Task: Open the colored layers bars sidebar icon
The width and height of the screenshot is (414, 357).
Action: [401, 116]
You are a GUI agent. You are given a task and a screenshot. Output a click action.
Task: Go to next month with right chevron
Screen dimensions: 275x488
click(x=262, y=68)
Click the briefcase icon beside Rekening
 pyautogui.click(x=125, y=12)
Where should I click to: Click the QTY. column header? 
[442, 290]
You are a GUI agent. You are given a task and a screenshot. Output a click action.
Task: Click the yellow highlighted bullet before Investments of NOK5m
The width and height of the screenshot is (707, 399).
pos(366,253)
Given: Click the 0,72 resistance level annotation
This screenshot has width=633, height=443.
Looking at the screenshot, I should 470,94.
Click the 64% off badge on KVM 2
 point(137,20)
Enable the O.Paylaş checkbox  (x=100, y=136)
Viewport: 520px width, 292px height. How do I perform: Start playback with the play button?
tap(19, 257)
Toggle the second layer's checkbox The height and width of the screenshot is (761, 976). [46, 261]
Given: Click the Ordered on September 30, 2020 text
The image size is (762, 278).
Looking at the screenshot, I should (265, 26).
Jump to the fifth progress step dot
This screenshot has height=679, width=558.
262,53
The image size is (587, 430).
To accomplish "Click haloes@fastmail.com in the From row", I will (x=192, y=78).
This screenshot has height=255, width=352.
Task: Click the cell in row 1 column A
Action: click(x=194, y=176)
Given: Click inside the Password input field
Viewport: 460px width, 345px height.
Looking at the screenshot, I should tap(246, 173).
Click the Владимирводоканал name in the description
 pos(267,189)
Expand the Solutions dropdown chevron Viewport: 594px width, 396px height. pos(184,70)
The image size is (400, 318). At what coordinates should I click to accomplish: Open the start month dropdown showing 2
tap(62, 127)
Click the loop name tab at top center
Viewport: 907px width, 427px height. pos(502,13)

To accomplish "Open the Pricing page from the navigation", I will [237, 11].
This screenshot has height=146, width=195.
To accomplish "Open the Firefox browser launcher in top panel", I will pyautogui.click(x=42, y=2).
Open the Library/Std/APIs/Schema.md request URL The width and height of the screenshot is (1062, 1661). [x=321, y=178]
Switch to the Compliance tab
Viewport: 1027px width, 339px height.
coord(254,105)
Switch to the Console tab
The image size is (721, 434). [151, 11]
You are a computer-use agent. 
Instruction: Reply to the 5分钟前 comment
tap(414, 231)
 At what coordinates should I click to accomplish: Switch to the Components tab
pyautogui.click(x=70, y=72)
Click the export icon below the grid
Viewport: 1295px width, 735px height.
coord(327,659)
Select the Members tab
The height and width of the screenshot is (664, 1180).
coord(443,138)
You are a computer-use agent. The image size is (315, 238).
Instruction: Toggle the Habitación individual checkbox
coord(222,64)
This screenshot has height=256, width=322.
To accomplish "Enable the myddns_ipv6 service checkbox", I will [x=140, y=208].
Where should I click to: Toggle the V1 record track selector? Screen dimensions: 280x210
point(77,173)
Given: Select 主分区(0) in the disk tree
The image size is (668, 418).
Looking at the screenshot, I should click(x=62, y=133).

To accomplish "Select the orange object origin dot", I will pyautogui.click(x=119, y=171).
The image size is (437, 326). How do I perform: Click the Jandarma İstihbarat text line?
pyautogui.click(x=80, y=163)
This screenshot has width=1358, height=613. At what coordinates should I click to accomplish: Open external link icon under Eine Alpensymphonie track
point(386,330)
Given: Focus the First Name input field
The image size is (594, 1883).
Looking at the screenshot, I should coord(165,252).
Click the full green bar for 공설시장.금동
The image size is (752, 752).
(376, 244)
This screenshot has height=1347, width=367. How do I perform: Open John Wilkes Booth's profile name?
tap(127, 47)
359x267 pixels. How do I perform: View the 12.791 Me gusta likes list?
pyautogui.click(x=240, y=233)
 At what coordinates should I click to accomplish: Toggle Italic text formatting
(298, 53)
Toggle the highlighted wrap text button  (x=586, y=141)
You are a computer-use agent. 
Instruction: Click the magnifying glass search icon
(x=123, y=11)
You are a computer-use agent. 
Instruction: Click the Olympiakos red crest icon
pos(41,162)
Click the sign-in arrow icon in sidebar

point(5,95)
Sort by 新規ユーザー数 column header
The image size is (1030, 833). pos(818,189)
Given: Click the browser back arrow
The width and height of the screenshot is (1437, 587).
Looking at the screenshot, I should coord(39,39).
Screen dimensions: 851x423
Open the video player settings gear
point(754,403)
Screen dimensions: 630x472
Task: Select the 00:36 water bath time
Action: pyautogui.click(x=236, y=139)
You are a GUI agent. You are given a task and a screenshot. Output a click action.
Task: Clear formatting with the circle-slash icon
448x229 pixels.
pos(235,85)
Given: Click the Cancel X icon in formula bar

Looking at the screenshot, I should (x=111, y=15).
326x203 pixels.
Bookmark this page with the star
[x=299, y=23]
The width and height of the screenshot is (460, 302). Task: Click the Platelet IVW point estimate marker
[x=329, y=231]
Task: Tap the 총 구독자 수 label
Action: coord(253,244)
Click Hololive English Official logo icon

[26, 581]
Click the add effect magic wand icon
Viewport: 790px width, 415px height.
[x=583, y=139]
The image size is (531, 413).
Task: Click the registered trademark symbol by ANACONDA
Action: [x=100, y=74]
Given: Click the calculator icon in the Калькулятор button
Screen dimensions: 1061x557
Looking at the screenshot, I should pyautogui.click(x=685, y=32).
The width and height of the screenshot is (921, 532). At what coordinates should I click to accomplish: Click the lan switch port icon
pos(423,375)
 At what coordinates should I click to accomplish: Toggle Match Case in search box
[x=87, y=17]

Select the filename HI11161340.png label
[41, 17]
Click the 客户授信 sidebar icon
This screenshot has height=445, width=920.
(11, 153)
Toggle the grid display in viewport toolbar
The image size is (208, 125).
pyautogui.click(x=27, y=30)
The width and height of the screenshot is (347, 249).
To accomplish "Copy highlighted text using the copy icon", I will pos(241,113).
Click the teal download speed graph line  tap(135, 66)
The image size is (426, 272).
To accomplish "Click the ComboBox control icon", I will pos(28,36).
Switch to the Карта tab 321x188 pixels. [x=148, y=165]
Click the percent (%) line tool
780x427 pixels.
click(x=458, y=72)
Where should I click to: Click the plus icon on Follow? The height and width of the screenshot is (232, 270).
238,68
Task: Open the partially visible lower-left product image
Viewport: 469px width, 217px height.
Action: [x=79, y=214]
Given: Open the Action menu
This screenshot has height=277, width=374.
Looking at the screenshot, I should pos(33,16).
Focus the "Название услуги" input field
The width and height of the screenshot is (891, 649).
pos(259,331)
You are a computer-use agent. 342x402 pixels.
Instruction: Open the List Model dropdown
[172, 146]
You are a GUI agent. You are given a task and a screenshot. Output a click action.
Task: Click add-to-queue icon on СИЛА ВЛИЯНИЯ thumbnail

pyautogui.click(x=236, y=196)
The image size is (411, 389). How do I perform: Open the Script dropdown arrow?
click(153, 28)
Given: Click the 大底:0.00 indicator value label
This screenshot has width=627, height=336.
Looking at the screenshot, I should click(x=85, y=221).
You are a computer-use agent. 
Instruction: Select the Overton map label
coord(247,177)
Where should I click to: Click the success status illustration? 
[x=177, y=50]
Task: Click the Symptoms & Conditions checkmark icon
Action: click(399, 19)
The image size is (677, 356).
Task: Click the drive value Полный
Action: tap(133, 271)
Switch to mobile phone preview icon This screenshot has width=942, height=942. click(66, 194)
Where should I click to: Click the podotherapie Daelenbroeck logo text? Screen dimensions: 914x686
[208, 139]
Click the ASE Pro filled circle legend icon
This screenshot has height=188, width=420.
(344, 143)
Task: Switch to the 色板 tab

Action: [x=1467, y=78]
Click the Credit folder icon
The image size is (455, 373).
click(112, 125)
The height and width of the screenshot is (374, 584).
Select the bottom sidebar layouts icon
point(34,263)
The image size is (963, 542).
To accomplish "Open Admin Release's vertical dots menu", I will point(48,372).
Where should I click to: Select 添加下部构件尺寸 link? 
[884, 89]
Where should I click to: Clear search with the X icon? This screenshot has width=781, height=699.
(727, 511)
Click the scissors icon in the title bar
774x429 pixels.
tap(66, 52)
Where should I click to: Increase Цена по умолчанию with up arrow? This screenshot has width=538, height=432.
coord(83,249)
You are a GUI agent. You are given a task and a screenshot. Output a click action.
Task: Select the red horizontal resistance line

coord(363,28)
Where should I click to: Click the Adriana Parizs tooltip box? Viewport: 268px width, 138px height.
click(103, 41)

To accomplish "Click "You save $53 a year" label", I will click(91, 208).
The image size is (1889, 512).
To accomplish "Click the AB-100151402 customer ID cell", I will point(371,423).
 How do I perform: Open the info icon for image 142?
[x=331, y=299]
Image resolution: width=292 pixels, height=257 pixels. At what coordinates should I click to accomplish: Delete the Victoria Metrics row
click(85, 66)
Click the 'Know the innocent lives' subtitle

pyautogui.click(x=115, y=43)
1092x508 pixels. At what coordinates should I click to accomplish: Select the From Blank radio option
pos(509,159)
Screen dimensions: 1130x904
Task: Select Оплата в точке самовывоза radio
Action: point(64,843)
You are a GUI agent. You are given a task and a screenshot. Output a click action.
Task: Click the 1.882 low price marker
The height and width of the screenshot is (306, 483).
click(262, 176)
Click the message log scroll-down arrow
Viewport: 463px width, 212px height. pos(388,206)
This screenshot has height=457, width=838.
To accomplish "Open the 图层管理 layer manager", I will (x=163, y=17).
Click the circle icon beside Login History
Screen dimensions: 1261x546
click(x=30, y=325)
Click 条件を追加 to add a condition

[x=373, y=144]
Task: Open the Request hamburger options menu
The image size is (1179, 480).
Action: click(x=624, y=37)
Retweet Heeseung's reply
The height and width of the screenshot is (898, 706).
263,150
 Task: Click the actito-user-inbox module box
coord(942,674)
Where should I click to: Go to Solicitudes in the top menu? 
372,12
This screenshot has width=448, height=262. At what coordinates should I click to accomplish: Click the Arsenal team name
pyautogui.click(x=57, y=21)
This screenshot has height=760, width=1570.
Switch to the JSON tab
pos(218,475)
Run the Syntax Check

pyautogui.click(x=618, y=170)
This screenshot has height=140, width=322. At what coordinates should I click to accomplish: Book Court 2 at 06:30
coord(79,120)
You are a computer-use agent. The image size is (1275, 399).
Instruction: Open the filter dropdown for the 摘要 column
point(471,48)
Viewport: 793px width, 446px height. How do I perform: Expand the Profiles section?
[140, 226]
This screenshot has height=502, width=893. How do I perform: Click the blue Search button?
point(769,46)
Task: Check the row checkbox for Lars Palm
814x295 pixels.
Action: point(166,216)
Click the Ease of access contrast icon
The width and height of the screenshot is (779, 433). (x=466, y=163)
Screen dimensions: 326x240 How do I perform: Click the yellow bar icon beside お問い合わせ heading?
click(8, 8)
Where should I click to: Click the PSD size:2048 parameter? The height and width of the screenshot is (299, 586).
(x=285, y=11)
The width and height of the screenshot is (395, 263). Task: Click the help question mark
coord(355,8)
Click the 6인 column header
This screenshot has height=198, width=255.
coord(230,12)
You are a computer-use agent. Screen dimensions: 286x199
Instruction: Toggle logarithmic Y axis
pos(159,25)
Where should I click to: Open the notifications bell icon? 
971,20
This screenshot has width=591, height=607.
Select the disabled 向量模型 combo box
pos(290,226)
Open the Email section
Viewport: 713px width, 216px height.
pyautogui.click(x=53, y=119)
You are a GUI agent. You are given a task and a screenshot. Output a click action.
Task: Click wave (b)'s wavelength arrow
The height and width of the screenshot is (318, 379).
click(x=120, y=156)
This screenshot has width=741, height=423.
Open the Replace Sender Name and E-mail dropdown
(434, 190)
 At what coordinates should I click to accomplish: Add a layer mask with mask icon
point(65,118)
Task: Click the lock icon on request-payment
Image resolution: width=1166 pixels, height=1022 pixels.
=======
* _Assignment_:
Please count the lines above that hold the string "Enable" and reply with the number alone.

* _Expected answer_:
2